I looked and looked. The closest thing I found was a car top carrier with wheels offered by J.C. Whitney for $585. It just did not look sturdy enough nor large enough. I checked out some of the street rodders. The really nice ones were a cut down version of their car. I looked at a few trailers made from modern pickup beds. That got me thinking. Why not a trailer made from a Model A Pickup bed? Well, again, that was the easy part. Have you looked for a descent Model A pickup bed lately? Hens teeth would be an easier find.

Since the local Model A Club offered free want ads in the newsletter I decided I'd give it a try. Several months passed after my ad was published. Finally a Club member from Eastern Arkansas called and said he had a pickup bed he wanted to sell. If fact, he said, at one time it was mounted on a custom frame as a trailer. He indicated that it was in excellent condition - no rust, no dents and complete with the wood floor, fenders, light, top cover and was in excellent condition. I told him (not asking the price) it was mine. It was NOT cheap - but well worth the price.

Time passed for another month or so. Then one evening I got a call from another fellow about 50 miles from me. He said that he had a frame that at one time had a Model A pickup bed mounted on it. He said it was complete with rusty wheels & bad tires. To keep it light, the builder had used 1" square tubing and a Model A front axle and welded the spindles to run straight. That was a real novel idea - and it works. Again, I told the seller that the frame was mine and would retrieve it soon.

I started recruiting friends with pickups that were willing to assist my voyage to retrieve the purchases. Within a couple of weeks I had everything back at home with the assistance of my friend Earl Cloud. Wouldn't you know it - the frame and bed belonged together. The original builder told me that it was fabricated in 1985 and pulled 25 miles one time behind a Bronco just to get it home. The original owner made the weather proof top, covered it with Model A Sedan Vinyl material and used a Model A door handle as a latch. The color was a dark brown (that matched the Coupe or the original owner) and I needed it to be black to match my pickup. I found a local painter that picked up all the pieces, put them together and painted it 2002 Ford Explorer Black (that matches both my cars). We sand blasted the wheels, painted them straw to match the pickup and installed new matching Firestone tires. I had a local welder custom fabricate a draw bar on the pickup so I could use a standard 2" bar & ball and interchange with my Explorer.

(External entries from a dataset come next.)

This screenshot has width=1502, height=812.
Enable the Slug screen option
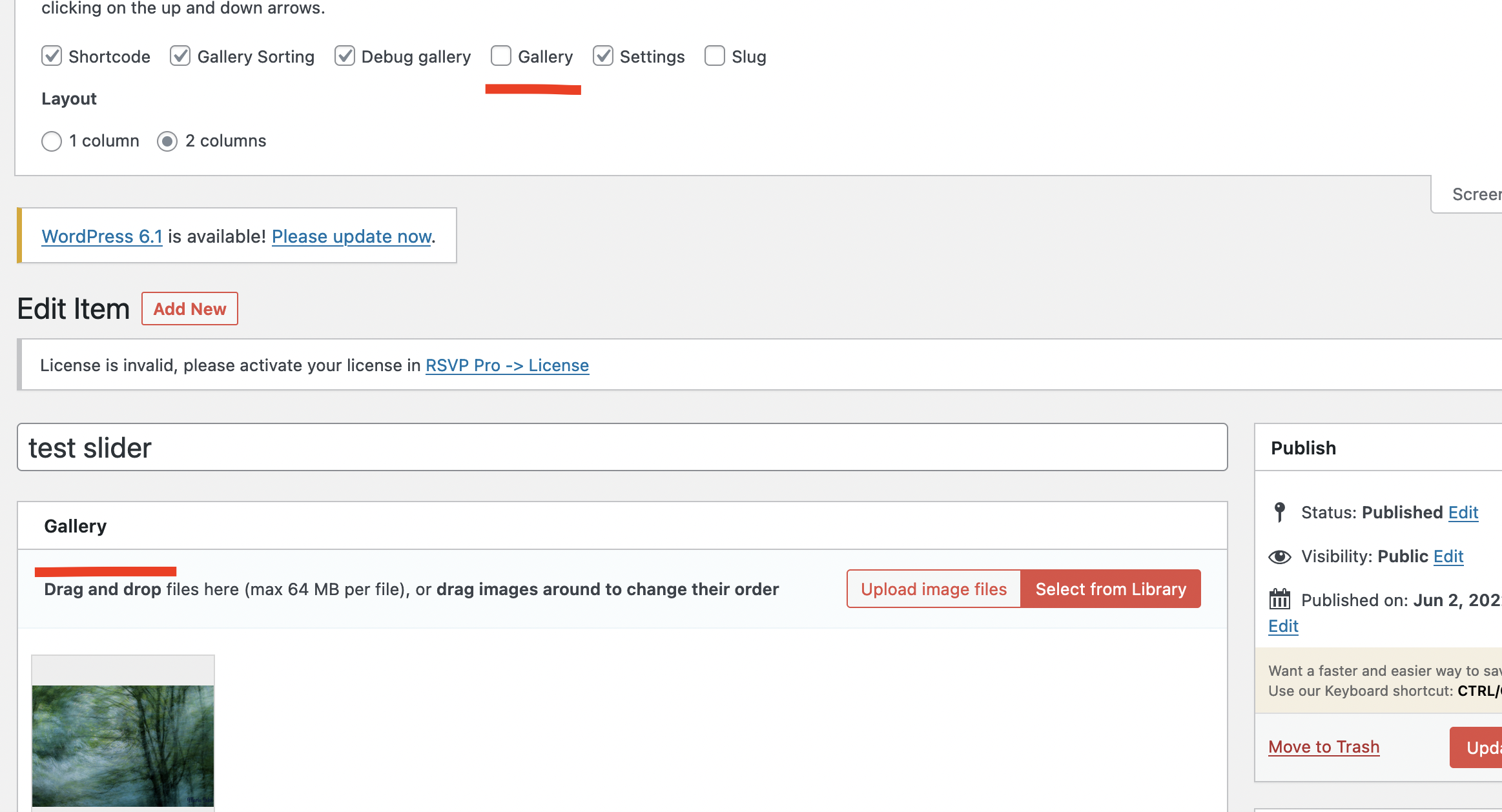[x=714, y=57]
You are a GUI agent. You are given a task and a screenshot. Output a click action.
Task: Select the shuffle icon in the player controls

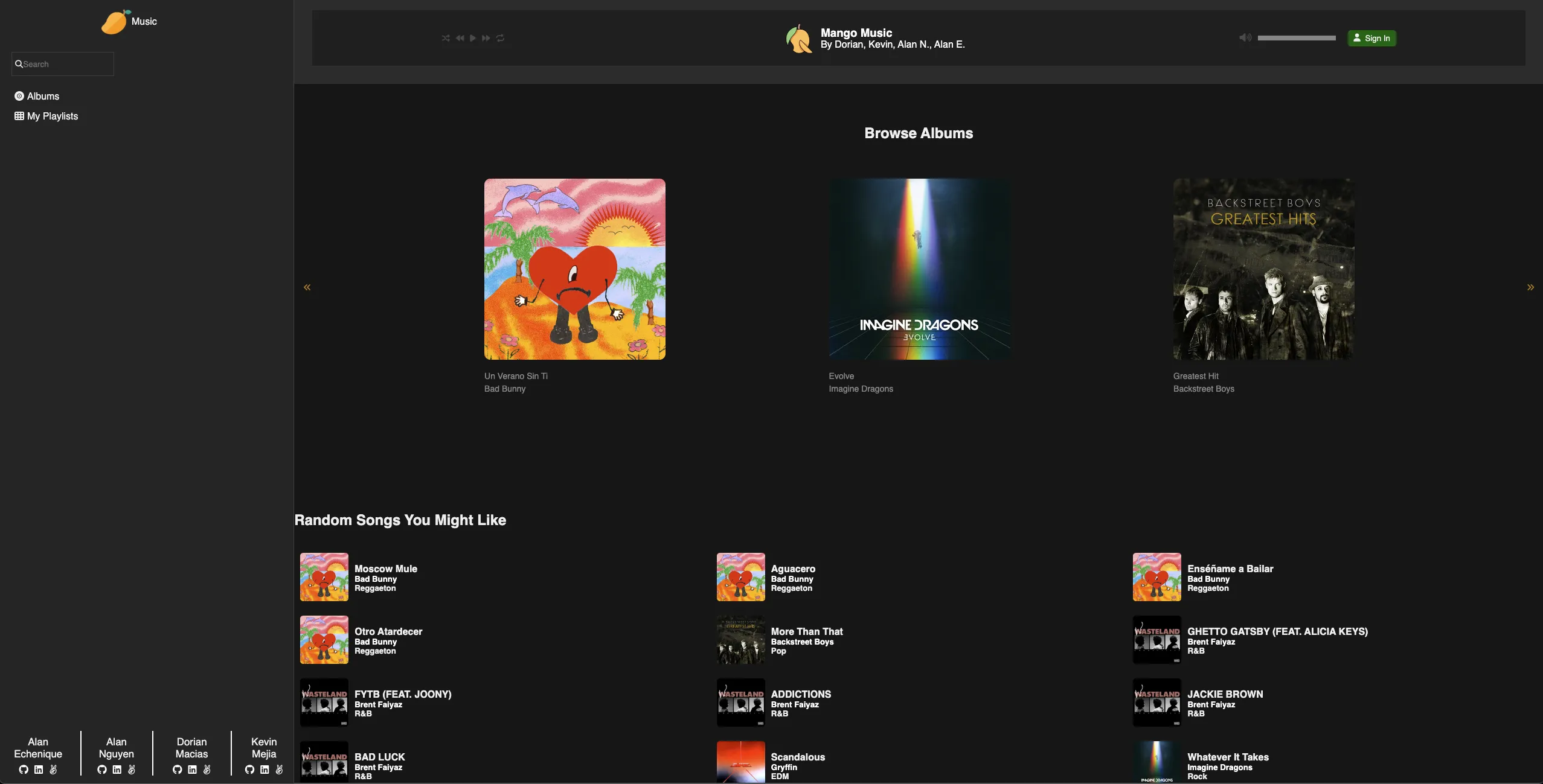pos(445,37)
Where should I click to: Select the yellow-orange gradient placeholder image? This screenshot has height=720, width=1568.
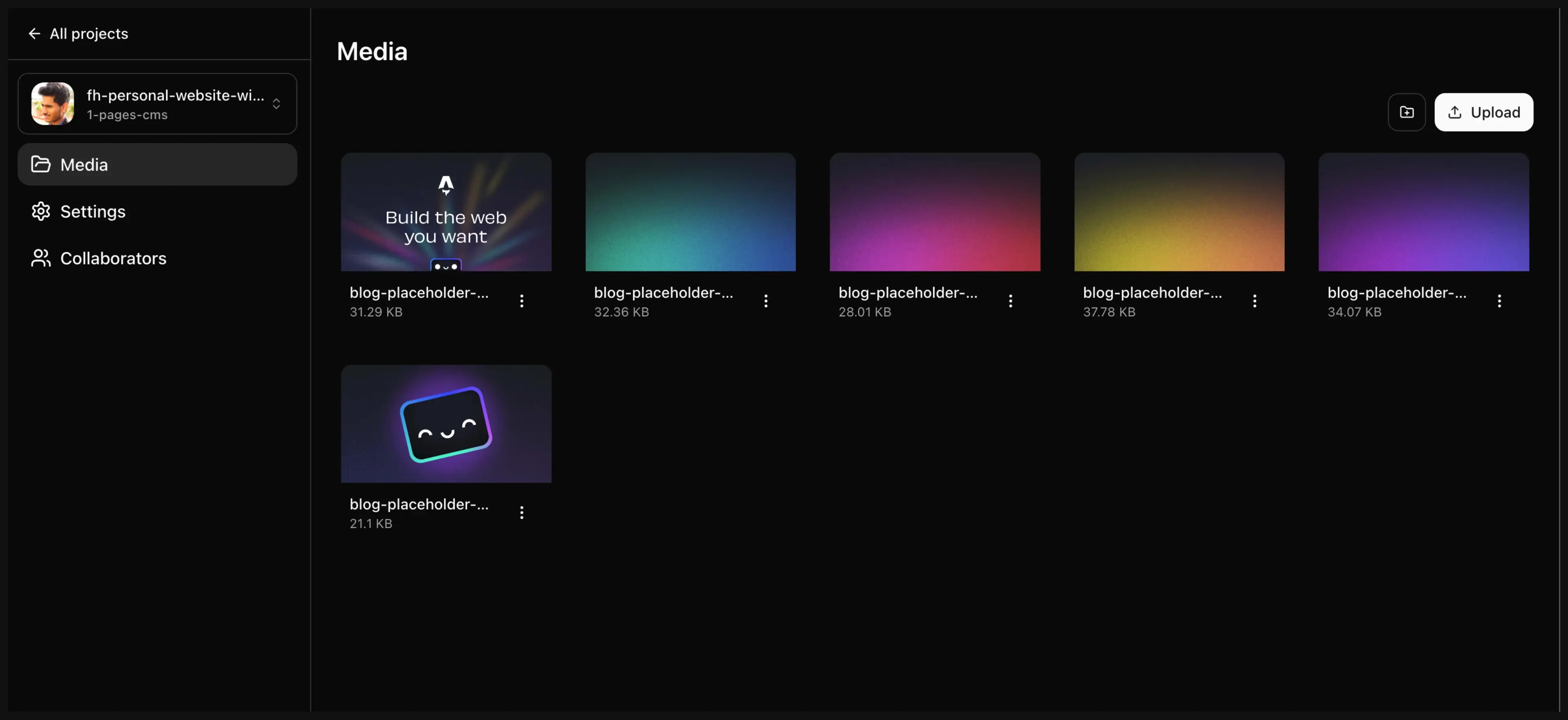[1179, 212]
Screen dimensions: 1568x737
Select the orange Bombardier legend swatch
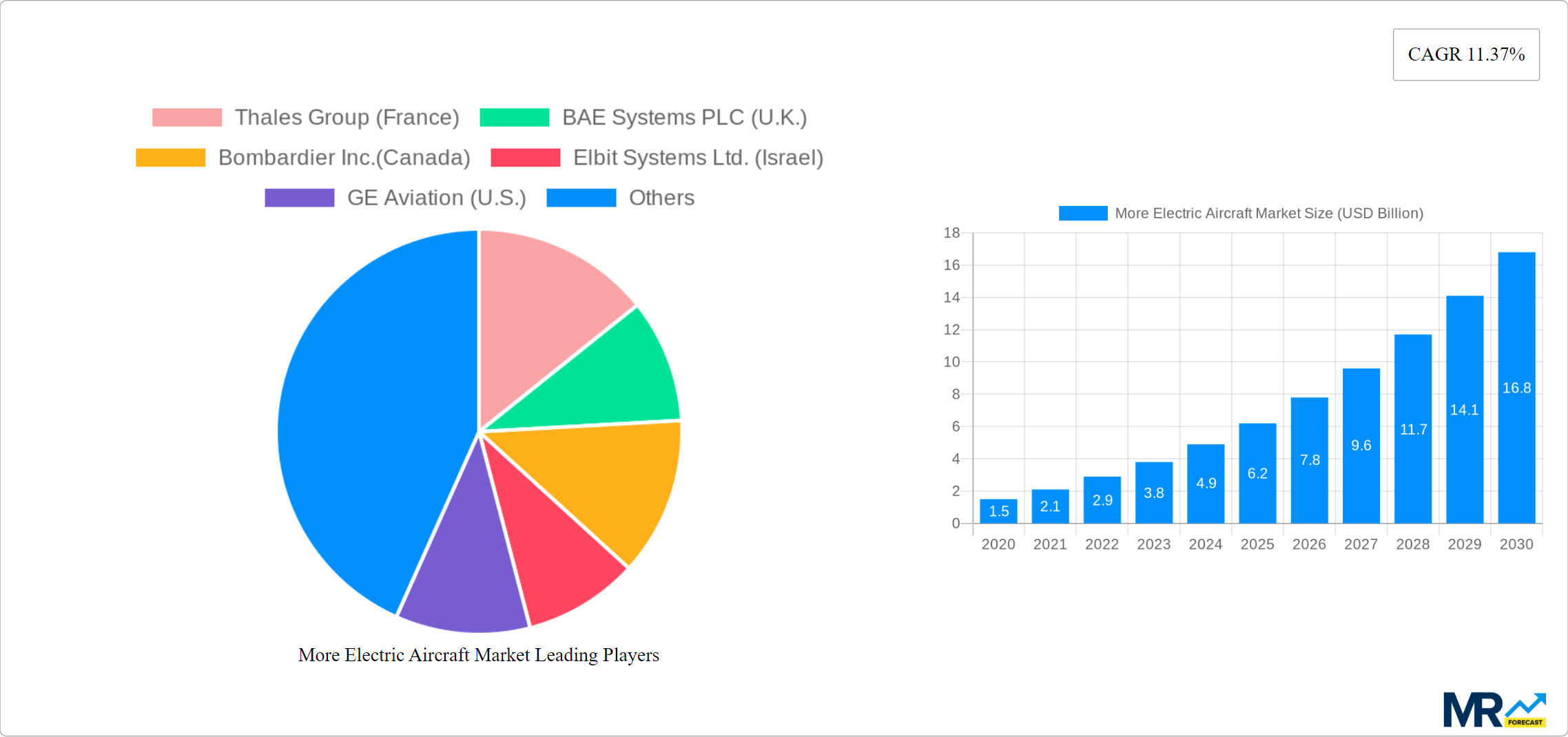(169, 157)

Now, you ain't never seen anything better. This thing is great and does exactly what I wanted. I would really hate to see more of these since I like to have things no one else has, but if you have similar needs - this is it!! The center of gravity is forward and has 0 tongue weight so I use a 6" drop down hitch. It does get a little loose above 50 m.p.h. - but I don't drive any faster than that anyway. As if my pickup alone didn't draw a crowd, now with the trailer it's awesome!! I hope you enjoy my story.